(Beginning of Excerpted records)

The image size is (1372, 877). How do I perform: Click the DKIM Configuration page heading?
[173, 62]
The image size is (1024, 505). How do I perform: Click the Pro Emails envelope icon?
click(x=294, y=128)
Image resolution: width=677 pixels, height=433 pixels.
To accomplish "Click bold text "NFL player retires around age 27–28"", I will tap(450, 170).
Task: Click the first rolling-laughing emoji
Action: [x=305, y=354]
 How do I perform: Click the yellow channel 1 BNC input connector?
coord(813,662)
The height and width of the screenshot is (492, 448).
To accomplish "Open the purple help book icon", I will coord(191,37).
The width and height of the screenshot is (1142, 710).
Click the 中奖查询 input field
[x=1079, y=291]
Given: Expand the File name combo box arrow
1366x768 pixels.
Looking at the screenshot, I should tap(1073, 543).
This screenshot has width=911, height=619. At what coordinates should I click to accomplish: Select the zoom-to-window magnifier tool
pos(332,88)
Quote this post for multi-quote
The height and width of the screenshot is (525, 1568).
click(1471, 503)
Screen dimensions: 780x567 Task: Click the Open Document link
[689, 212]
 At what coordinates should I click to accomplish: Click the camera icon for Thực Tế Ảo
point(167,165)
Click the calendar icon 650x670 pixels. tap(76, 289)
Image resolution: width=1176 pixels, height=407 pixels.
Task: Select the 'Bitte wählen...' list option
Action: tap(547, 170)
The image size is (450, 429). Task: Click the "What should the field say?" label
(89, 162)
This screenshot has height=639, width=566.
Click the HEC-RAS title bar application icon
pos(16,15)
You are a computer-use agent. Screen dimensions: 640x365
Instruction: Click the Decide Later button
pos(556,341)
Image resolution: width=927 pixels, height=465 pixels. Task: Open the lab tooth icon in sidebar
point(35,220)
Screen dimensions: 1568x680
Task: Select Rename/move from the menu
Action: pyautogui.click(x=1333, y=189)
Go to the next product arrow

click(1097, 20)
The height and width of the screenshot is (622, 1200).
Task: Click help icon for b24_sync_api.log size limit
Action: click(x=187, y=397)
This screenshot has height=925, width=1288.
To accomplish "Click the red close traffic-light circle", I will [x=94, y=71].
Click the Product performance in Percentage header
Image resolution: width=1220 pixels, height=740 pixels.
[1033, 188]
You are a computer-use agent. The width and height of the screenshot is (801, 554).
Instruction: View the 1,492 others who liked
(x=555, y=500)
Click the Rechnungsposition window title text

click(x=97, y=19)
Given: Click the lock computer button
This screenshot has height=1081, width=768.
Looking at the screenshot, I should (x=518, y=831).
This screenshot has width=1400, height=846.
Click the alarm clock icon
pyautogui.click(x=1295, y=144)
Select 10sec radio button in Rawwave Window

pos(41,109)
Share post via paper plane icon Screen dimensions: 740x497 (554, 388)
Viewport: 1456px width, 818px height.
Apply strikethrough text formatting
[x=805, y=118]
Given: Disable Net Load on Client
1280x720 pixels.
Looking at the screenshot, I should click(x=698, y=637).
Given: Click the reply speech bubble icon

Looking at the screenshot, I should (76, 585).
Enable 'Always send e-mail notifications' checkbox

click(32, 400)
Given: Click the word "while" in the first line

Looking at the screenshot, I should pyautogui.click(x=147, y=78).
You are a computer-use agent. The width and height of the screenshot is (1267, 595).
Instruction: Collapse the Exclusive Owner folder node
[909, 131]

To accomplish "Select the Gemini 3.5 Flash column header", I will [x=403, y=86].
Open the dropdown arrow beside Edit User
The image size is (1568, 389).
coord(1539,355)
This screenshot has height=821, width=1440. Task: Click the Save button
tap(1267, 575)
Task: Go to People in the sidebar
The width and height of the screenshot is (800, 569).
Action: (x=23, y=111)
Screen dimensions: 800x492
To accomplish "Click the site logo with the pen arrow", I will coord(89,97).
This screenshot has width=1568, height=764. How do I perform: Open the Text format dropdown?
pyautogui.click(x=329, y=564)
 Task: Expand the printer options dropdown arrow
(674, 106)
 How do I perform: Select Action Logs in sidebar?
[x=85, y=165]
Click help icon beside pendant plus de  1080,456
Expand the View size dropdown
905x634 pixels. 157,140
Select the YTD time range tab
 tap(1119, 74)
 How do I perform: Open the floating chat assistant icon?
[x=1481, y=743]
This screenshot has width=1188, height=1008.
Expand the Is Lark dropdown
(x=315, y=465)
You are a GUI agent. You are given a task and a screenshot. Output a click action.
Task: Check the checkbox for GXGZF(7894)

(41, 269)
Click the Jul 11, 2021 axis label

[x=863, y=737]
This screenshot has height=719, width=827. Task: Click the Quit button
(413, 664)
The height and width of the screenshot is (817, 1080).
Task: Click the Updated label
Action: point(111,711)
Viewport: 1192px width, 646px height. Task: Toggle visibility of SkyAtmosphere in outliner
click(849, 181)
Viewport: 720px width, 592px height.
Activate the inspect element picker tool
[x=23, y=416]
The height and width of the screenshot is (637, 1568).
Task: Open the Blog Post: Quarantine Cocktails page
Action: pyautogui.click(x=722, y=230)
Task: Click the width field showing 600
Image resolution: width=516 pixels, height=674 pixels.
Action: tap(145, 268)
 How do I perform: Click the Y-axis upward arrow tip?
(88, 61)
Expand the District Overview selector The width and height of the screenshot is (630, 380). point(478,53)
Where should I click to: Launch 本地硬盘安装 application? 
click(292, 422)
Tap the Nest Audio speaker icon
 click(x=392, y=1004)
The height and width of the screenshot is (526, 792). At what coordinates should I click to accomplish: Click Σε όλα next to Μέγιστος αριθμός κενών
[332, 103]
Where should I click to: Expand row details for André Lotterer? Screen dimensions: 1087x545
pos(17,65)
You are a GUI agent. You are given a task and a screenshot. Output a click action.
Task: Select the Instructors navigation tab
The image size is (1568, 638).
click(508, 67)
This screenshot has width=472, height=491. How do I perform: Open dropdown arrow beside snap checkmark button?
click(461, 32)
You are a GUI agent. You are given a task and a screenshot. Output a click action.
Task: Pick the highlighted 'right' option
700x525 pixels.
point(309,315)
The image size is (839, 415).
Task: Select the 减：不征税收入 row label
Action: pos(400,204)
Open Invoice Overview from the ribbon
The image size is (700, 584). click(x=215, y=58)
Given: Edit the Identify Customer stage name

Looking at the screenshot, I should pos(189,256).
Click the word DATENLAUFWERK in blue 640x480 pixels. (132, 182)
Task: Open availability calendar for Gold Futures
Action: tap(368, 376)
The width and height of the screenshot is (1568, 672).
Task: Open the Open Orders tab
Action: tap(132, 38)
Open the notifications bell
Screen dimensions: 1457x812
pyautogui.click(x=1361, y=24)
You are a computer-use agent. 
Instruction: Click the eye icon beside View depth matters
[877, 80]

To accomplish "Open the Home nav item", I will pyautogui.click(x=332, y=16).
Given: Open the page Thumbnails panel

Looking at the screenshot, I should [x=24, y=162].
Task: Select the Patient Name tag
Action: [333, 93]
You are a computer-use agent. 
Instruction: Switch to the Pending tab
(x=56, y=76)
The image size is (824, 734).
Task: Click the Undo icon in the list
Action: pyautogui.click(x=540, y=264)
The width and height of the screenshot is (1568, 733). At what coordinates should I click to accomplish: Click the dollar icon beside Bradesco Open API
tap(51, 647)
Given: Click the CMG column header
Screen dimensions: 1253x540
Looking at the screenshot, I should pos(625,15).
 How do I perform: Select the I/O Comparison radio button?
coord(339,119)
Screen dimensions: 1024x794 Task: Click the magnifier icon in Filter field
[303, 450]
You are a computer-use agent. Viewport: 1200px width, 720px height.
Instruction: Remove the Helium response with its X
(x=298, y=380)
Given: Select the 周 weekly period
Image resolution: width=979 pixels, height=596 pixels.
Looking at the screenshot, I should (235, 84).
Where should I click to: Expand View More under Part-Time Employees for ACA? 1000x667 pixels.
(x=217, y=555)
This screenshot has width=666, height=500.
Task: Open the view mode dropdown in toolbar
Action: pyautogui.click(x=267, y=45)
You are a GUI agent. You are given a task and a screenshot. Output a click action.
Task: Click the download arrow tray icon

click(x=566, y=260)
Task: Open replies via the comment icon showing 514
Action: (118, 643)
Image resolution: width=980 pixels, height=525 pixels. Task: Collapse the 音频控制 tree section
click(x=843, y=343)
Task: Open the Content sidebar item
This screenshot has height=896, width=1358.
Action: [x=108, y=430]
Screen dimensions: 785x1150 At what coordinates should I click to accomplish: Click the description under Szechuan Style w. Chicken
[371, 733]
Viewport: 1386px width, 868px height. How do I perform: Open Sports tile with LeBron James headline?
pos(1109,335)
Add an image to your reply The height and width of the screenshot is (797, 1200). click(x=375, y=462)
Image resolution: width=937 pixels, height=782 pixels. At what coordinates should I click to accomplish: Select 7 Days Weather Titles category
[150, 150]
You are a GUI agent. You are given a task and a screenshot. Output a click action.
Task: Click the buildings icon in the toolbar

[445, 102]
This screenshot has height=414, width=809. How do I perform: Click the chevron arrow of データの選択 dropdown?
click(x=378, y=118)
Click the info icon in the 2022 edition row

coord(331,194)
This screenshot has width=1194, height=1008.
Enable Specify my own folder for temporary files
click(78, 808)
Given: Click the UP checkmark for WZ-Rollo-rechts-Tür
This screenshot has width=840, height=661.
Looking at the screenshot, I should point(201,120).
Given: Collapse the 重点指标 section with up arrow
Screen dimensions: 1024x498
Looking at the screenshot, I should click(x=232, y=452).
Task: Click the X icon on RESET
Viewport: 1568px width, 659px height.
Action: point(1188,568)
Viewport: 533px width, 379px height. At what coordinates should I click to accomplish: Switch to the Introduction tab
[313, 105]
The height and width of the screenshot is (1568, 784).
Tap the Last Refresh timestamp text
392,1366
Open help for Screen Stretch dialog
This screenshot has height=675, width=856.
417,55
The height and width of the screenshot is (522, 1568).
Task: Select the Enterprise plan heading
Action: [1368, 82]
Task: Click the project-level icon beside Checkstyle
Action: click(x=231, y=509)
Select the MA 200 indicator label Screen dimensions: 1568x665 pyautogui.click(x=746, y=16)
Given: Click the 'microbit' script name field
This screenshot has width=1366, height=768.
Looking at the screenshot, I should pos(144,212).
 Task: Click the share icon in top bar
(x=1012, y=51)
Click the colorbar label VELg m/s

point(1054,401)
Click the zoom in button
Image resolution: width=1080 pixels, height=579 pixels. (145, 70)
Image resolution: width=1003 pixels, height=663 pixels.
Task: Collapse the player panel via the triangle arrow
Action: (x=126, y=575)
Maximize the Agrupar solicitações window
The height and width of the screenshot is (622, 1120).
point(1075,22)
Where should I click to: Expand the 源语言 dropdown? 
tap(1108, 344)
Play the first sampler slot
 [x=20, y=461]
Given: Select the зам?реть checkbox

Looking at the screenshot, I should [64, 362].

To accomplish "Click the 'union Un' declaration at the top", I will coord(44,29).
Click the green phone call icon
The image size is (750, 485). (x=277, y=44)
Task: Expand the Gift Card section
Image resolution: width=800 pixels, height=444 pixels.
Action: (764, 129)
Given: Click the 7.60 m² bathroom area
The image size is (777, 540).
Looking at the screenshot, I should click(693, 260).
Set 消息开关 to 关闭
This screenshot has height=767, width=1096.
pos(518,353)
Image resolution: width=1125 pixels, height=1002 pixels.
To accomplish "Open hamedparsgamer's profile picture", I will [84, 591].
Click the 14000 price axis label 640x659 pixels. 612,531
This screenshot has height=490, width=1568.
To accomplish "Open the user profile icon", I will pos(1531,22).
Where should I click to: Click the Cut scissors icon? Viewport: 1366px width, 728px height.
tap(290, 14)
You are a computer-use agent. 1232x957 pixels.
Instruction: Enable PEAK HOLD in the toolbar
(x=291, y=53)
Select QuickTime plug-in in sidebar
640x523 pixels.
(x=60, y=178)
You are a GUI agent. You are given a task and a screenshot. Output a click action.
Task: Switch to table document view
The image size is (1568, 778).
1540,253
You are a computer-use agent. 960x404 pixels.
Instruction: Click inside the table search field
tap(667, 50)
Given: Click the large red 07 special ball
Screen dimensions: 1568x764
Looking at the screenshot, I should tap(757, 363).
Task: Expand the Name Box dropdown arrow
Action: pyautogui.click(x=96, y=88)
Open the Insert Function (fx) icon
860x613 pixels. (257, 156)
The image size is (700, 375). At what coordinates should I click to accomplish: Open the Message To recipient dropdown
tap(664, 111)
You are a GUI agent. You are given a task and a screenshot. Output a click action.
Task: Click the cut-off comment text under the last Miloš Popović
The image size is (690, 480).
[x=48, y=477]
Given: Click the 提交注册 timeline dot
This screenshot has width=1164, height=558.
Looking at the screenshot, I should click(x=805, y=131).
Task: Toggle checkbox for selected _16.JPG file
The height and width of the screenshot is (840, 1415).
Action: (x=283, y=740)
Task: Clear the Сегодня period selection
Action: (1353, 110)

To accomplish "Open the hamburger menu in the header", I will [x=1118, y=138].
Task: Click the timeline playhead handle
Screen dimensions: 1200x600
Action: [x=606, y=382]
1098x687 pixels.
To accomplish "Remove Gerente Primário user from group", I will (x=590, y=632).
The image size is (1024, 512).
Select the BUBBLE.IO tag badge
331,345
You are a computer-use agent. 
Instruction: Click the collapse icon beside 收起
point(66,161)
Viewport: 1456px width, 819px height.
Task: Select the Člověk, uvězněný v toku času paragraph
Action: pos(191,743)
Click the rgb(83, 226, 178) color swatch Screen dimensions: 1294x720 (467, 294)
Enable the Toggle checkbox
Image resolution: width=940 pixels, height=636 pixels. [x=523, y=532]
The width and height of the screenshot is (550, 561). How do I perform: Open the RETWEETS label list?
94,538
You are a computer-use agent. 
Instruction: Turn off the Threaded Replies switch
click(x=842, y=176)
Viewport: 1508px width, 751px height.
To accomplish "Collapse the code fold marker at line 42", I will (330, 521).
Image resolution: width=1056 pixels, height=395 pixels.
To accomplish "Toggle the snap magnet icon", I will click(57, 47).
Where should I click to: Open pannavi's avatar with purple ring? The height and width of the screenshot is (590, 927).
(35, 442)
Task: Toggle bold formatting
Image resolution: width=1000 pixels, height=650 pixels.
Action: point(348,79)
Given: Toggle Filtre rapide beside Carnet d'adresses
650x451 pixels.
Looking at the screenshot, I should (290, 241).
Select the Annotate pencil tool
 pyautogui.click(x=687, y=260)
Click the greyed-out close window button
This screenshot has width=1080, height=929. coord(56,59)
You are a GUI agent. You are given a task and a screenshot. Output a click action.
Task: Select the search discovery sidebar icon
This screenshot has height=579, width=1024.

(End of Excerpted records)

* [Instructions for the task]:
What are the lines above, starting at the one with "How do I perform: Select Action" and ending at the one with "Task: Click the width field showing 600"? Give them again exactly, and only them.

* [Answer section]:
 How do I perform: Select Action Logs in sidebar?
[x=85, y=165]
Click help icon beside pendant plus de  1080,456
Expand the View size dropdown
905x634 pixels. 157,140
Select the YTD time range tab
 tap(1119, 74)
 How do I perform: Open the floating chat assistant icon?
[x=1481, y=743]
This screenshot has width=1188, height=1008.
Expand the Is Lark dropdown
(x=315, y=465)
You are a GUI agent. You are given a task and a screenshot. Output a click action.
Task: Check the checkbox for GXGZF(7894)

(41, 269)
Click the Jul 11, 2021 axis label

[x=863, y=737]
This screenshot has height=719, width=827. Task: Click the Quit button
(413, 664)
The height and width of the screenshot is (817, 1080).
Task: Click the Updated label
Action: point(111,711)
Viewport: 1192px width, 646px height. Task: Toggle visibility of SkyAtmosphere in outliner
click(849, 181)
Viewport: 720px width, 592px height.
Activate the inspect element picker tool
[x=23, y=416]
The height and width of the screenshot is (637, 1568).
Task: Open the Blog Post: Quarantine Cocktails page
Action: pyautogui.click(x=722, y=230)
Task: Click the width field showing 600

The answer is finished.